[Listed entries]

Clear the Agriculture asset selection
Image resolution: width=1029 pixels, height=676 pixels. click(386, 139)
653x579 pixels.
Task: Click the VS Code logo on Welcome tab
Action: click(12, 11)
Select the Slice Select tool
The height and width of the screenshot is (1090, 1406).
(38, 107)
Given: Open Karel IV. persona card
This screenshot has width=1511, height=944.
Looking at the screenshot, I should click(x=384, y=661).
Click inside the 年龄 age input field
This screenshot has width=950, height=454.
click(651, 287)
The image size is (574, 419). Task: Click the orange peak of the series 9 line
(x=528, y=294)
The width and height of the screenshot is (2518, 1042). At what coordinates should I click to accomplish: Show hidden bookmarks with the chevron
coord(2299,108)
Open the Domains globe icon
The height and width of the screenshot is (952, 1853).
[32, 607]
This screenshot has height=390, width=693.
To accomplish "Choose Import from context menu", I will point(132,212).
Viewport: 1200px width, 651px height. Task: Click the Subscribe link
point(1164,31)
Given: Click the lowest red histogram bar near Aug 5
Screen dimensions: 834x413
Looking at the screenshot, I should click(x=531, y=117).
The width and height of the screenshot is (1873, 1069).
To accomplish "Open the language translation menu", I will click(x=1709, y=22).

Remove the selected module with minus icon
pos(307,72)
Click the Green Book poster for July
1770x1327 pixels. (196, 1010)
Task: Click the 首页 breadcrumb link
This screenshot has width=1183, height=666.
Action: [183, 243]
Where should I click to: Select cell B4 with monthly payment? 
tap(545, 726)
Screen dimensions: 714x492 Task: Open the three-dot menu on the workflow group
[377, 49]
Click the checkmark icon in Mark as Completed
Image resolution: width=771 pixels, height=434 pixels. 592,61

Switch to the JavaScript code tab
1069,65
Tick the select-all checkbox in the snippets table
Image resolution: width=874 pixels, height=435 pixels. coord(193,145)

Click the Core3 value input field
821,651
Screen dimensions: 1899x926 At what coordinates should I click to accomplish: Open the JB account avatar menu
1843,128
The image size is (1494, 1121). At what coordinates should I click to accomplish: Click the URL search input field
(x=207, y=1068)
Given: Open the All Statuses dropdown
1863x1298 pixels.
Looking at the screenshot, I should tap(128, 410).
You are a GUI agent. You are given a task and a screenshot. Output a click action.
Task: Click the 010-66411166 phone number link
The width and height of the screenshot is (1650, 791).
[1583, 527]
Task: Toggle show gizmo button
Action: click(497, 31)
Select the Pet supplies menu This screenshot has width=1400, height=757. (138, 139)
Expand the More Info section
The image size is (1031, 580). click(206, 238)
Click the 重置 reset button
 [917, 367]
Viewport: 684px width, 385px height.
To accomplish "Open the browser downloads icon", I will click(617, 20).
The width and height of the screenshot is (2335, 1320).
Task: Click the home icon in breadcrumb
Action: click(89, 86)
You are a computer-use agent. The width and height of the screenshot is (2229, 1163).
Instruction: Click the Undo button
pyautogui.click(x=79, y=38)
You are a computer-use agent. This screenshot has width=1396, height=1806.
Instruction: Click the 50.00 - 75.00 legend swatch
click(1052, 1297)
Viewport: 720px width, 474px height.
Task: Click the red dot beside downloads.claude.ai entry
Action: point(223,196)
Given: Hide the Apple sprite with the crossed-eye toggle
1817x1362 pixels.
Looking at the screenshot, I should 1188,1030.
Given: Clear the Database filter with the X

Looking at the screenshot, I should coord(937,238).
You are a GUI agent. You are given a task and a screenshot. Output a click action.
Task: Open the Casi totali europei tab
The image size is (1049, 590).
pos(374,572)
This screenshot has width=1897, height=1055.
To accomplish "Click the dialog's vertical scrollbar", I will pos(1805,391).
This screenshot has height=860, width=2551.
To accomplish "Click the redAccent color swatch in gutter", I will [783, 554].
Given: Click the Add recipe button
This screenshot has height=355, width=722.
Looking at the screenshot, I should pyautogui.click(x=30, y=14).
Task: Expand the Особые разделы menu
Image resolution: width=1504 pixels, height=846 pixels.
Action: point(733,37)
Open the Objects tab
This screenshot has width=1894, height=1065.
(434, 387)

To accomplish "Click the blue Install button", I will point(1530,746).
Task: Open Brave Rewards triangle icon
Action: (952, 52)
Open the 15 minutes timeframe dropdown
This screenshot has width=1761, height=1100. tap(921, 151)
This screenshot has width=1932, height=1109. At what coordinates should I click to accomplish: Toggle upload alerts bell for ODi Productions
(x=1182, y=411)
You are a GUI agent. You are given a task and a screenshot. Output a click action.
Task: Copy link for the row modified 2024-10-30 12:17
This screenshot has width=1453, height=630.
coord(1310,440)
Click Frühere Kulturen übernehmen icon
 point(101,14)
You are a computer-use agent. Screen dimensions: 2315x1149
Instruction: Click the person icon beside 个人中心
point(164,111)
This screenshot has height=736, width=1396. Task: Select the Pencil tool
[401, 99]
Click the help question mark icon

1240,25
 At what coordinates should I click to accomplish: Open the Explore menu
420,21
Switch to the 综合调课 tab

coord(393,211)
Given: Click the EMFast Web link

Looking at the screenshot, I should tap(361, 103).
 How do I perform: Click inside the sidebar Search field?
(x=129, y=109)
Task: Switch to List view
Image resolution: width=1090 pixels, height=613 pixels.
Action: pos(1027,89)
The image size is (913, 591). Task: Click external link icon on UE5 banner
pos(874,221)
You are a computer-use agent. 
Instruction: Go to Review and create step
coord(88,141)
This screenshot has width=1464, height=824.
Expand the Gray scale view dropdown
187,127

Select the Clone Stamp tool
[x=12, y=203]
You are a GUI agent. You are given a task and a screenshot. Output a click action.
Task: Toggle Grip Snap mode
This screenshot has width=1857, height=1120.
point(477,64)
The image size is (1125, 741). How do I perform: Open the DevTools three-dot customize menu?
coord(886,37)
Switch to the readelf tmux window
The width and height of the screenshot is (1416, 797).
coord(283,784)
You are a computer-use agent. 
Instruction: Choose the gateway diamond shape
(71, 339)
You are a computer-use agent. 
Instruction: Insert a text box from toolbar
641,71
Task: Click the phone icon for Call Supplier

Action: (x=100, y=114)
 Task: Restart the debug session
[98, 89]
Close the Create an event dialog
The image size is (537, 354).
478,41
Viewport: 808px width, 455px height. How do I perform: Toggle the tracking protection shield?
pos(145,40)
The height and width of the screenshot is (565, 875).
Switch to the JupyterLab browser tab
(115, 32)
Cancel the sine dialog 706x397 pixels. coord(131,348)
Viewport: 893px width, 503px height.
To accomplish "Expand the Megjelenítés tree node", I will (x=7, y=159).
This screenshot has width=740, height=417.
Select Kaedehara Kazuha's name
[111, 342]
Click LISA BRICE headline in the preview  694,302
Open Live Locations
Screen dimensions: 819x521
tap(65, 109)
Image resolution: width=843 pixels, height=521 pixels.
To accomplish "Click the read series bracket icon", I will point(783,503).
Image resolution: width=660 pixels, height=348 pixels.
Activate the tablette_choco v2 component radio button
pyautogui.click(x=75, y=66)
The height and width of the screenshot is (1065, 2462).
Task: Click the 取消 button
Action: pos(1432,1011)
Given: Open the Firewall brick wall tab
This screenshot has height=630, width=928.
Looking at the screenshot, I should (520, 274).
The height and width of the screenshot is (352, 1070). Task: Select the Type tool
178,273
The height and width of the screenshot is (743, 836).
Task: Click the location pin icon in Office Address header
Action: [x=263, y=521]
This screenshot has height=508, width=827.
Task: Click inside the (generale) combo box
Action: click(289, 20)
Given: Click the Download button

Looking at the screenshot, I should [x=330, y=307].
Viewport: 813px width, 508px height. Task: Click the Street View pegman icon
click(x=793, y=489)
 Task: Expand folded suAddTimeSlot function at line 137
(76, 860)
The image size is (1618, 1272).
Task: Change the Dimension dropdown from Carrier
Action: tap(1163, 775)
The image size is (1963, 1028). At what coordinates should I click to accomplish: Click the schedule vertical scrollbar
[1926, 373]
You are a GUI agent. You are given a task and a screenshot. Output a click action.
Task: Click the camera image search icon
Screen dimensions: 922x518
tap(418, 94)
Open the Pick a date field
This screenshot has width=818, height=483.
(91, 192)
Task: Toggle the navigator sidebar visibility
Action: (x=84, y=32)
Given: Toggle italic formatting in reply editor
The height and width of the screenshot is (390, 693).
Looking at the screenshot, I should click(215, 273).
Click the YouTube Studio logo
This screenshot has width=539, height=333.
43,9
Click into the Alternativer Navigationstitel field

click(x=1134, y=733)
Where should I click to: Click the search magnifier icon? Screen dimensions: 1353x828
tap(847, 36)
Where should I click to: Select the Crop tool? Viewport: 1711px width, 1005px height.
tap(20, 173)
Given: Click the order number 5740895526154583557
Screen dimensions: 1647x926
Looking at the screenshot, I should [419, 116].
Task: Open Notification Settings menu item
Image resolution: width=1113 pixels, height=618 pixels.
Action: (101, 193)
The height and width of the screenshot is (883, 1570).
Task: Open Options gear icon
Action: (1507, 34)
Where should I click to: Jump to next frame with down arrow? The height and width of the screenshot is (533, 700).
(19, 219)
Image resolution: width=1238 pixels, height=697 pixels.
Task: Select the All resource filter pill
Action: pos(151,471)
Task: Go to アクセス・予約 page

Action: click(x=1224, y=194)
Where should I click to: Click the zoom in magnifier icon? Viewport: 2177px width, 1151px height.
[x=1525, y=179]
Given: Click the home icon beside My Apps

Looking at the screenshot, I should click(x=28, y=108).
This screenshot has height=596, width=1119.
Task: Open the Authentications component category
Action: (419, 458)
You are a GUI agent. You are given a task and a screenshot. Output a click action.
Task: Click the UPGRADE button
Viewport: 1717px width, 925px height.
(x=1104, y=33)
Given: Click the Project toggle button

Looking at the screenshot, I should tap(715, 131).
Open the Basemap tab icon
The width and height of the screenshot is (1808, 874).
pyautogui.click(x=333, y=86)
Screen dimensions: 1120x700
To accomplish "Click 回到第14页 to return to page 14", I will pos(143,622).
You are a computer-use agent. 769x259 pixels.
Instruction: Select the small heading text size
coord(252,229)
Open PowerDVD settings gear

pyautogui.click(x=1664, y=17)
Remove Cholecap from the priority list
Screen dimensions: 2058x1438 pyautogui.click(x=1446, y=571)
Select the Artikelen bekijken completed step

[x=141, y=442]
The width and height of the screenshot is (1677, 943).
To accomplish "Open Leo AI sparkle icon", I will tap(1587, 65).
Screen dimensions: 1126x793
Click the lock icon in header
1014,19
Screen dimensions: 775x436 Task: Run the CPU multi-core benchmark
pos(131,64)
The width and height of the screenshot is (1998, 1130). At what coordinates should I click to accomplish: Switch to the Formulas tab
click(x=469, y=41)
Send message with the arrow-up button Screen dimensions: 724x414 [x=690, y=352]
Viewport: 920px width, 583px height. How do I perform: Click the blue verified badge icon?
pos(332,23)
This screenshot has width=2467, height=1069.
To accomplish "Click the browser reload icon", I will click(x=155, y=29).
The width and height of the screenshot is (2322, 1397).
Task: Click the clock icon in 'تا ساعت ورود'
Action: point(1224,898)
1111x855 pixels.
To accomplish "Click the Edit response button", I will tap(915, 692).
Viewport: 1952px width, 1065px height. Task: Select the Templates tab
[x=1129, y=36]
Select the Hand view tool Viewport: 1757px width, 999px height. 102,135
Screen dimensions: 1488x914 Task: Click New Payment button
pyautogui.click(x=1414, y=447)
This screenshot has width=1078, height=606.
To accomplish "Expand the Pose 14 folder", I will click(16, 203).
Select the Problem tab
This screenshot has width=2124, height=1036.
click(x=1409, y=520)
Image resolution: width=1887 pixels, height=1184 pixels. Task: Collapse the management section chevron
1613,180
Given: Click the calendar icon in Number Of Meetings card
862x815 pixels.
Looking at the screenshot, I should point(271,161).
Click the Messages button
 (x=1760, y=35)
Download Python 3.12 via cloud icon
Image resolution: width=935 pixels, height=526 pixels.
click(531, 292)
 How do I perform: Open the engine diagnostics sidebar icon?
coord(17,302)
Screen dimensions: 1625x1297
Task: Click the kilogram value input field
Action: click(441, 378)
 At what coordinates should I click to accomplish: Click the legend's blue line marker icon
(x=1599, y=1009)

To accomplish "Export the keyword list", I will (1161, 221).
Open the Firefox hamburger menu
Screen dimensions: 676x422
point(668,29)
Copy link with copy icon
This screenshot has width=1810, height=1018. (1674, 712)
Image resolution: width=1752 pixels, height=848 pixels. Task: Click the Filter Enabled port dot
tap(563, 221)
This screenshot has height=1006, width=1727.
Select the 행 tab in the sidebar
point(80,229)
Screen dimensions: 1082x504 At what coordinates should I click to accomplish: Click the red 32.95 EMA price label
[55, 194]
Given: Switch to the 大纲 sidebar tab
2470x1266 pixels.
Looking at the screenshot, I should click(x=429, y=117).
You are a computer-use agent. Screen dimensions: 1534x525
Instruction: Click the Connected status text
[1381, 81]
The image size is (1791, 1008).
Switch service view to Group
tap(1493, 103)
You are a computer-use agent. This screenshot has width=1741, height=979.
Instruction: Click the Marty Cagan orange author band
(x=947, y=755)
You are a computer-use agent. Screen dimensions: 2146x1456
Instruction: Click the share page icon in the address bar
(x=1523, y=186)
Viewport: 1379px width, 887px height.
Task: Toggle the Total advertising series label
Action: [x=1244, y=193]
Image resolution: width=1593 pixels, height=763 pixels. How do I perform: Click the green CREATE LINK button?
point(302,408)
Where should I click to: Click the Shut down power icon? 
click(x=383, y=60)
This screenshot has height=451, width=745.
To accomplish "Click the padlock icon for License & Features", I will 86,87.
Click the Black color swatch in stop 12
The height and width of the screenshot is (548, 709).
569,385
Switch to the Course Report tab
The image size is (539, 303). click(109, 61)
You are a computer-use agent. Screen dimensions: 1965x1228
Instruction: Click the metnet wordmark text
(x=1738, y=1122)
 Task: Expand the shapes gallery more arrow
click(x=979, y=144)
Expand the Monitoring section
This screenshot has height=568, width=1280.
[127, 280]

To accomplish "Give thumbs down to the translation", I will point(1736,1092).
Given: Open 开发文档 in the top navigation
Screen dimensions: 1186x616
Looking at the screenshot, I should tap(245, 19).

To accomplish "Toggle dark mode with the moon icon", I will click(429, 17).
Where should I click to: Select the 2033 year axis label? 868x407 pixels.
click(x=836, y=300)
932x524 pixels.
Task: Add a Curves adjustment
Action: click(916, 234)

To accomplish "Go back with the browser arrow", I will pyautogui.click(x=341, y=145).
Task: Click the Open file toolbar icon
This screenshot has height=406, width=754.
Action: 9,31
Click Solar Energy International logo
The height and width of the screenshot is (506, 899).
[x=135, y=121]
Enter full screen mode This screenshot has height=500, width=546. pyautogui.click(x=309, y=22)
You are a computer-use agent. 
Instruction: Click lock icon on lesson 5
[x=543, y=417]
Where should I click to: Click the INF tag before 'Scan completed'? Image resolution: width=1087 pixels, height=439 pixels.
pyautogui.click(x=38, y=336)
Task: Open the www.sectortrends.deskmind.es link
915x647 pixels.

[/Listed entries]

Instructions to follow
Find all lines in the records that hold the word "card". Copy them.

Final answer
Given: Open Karel IV. persona card
Given: Click the calendar icon in Number Of Meetings card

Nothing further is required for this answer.